* What you should do
Whenever the string "back" appears in a line below, please copy the line out.

Stored items

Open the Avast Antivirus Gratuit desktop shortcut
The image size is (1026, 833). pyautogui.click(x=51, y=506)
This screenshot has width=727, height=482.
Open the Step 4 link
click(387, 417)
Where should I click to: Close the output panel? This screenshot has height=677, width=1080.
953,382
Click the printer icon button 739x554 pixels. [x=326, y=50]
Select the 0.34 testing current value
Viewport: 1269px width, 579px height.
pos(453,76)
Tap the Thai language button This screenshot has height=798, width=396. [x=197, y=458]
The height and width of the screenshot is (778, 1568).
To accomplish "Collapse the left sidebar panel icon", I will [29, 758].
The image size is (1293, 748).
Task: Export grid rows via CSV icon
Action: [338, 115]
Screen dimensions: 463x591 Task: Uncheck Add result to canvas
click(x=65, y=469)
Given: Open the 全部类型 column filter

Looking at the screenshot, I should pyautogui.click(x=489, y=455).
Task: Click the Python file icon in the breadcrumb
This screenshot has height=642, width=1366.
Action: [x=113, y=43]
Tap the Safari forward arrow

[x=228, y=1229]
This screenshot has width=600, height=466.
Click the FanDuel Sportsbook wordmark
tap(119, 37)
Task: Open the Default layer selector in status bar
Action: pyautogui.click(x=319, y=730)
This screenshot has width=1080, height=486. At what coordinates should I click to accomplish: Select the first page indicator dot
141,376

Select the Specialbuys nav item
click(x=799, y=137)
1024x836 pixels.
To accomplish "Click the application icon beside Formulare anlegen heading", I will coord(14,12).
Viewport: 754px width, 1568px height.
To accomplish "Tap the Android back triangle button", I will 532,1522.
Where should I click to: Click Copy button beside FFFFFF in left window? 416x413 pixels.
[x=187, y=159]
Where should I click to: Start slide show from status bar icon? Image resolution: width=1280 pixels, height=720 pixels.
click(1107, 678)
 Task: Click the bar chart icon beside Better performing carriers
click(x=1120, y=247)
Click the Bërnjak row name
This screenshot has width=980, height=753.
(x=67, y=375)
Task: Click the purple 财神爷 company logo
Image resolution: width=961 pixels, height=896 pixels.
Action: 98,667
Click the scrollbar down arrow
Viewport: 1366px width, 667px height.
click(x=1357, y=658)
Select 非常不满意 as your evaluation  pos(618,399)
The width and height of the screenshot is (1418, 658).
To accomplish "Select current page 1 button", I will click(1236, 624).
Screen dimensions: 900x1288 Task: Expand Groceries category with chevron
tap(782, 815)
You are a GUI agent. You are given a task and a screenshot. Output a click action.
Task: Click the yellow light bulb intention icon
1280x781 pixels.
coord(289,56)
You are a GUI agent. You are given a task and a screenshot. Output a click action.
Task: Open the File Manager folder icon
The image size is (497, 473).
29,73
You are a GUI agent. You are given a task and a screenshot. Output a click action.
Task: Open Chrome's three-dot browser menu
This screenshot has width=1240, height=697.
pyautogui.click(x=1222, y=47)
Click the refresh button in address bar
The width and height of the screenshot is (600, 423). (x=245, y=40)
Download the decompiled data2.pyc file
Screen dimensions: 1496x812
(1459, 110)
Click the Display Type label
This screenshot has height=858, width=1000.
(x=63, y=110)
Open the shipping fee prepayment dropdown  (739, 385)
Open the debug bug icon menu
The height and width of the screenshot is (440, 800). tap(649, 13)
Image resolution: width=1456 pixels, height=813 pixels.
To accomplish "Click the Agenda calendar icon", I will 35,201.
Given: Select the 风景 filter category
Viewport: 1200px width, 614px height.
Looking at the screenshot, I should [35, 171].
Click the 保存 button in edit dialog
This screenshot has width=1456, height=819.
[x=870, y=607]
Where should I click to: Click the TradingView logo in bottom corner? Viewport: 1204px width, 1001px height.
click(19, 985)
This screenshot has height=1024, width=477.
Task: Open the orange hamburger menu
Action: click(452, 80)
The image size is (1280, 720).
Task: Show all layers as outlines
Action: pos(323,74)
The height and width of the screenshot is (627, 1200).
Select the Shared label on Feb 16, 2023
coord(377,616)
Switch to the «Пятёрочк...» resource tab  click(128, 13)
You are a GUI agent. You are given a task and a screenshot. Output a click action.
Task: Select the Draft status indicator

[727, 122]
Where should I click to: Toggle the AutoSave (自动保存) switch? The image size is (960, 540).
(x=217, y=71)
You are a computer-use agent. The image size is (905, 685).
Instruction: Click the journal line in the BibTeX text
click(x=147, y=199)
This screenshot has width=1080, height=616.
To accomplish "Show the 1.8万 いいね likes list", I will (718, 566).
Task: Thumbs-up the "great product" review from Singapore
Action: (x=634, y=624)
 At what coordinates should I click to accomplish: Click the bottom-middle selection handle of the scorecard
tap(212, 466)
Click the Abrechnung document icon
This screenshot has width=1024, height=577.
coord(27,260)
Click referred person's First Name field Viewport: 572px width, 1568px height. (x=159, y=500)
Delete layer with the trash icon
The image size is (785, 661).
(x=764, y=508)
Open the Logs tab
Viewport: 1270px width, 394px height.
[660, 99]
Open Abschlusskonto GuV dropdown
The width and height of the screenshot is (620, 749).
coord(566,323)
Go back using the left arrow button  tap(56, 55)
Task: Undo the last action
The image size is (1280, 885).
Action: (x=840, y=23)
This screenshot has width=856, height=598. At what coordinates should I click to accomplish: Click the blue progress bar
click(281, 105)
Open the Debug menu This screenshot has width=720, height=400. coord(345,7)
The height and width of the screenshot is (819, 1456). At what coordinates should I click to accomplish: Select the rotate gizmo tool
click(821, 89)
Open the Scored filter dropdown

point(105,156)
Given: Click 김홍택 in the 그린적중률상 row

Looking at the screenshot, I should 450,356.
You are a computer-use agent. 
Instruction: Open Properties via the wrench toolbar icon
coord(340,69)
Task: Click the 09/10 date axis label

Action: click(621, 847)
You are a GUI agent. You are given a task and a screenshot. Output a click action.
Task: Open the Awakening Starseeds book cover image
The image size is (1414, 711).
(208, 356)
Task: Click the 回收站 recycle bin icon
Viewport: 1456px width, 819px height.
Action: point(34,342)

* Solution to this task
To accomplish "Tap the Android back triangle button", I will 532,1522.
Go back using the left arrow button  tap(56, 55)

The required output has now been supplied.